== Bereitgestellter Auszug ==
Weber • Crusell • Berg
Bassoon Concertos
cpo 555 576-2
1 CD • 63min • 2023
11.12.2023
Künstlerische Qualität:
Klangqualität:
Gesamteindruck:
Klassik Heute
Empfehlung
Der norwegische Fagottist Dag Jensen, der 1984 jeweils zweite Preise beim ARD-Musikwettbewerb gewann – ein einziger erster Preis wurde bisher nur 2008 vergeben – seine Karriere in bedeutenden Orchestern fortsetzte und jetzt die Professur an der Münchner Musikhochschule innehat, kombiniert auf seiner neuesten CD mit den Konzerten von Carl-Maria von Weber und Bernhard Crusell zwei Schlachtrösser des Repertoires und beschließt die Aufnahme mit dem für ihn im Jahre 2022 ganz frisch komponierten Fagottkonzert seines Landsmannes Olav Berg.
Schmales Repertoire
Von allen Holzblasinstrumenten weist das Fagott die größten Tücken auf, da ihm die komplizierteste Griffweise von allen Holzblasinstrumenten zu eigen ist. Dementsprechend gering ist sein konzertantes Repertoire. Im Umfang ist es mit fast vier Oktaven der Klarinette vergleichbar. Seine Grundskala liegt auf F, wurde aber mit Klappen für beide Daumen bis zum Kontra-B nach unten erweitert, sodass jeder Daumen vier zusätzliche Klappen (7 für die Erweiterung nach der Tiefe plus die Oktavklappe zur Erleichterung des Überblasens in höhere Oktaven)zu bedienen hat, was das Greifen nicht eben intuitiv macht. Auch erfordern schnelle, brillante Staccato-Passagen, wie sie in den Konzerten gehäuft auftreten, eine extreme Beweglichkeit des einfachen Zungenstoßes, da Doppel- und Tripelzunge anders als auf Flöten- und Blechblasinstrumenten auf Doppelrohrblattinstrumenten bei der Verwendung schwererer Rohrblätter wegen der hohen Spannung in Lippen- und Wangenmuskulatur nur mangelhaft ansprechen.
===
#### Gestellte Aufgabe A
Fasse die Besprechung oben in genau zwei Sätzen zusammen.
#### Gestellte Aufgabe B
Stimmen die folgenden Aussagen mit der Besprechung oben überein? Beantworte jede mit Ja oder Nein und belege die Antwort mit einem wörtlichen Zitat aus der Besprechung.
(i) Dag Jensen gewann 1984 beim ARD-Musikwettbewerb einen ersten Preis.
(ii) Der Umfang des Fagotts ist mit fast vier Oktaven dem der Klarinette vergleichbar.
(iii) Doppel- und Tripelzunge sprechen auf Doppelrohrblattinstrumenten ebenso gut an wie auf Flöten.
== Gegebenes Material ==
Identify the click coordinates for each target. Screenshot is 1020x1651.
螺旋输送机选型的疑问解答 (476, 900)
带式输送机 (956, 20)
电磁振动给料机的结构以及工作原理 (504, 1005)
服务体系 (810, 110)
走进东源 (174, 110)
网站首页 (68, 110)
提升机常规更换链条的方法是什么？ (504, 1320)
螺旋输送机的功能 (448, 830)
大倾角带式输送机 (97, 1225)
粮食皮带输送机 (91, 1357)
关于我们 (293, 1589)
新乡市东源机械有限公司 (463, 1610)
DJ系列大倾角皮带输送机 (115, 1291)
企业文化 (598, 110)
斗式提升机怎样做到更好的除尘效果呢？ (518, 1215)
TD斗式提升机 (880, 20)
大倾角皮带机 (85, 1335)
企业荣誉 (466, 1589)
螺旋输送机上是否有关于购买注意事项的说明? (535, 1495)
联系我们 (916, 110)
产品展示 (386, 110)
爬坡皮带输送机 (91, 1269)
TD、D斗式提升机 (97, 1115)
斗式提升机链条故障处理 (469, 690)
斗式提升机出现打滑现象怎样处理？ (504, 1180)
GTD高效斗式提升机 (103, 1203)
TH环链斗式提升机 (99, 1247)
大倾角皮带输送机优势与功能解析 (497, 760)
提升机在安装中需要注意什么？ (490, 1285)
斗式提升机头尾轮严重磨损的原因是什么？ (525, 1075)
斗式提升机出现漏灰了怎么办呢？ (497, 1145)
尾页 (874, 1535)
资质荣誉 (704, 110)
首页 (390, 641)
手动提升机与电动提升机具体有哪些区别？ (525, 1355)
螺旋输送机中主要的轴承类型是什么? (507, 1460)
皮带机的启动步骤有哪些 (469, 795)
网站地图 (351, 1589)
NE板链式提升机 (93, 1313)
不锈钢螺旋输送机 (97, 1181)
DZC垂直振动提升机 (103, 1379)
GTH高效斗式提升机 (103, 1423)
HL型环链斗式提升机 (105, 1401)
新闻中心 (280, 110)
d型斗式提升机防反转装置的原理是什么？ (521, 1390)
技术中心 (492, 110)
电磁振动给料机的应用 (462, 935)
===
#### Vollständige Antwort A
Der norwegische Fagottist Dag Jensen, heute Professor an der Münchner Musikhochschule, kombiniert auf seiner neuesten CD die Konzerte von Carl-Maria von Weber und Bernhard Crusell mit dem 2022 für ihn komponierten Fagottkonzert seines Landsmannes Olav Berg. Da das Fagott die komplizierteste Griffweise aller Holzblasinstrumente hat, ist sein konzertantes Repertoire gering, und schnelle Staccato-Passagen erfordern eine extreme Beweglichkeit des einfachen Zungenstoßes.

#### Vollständige Antwort B
(i) Nein: „der 1984 jeweils zweite Preise beim ARD-Musikwettbewerb gewann“
(ii) Ja: „Im Umfang ist es mit fast vier Oktaven der Klarinette vergleichbar.“
(iii) Nein: „da Doppel- und Tripelzunge anders als auf Flöten- und Blechblasinstrumenten auf Doppelrohrblattinstrumenten bei der Verwendung schwererer Rohrblätter wegen der hohen Spannung in Lippen- und Wangenmuskulatur nur mangelhaft ansprechen“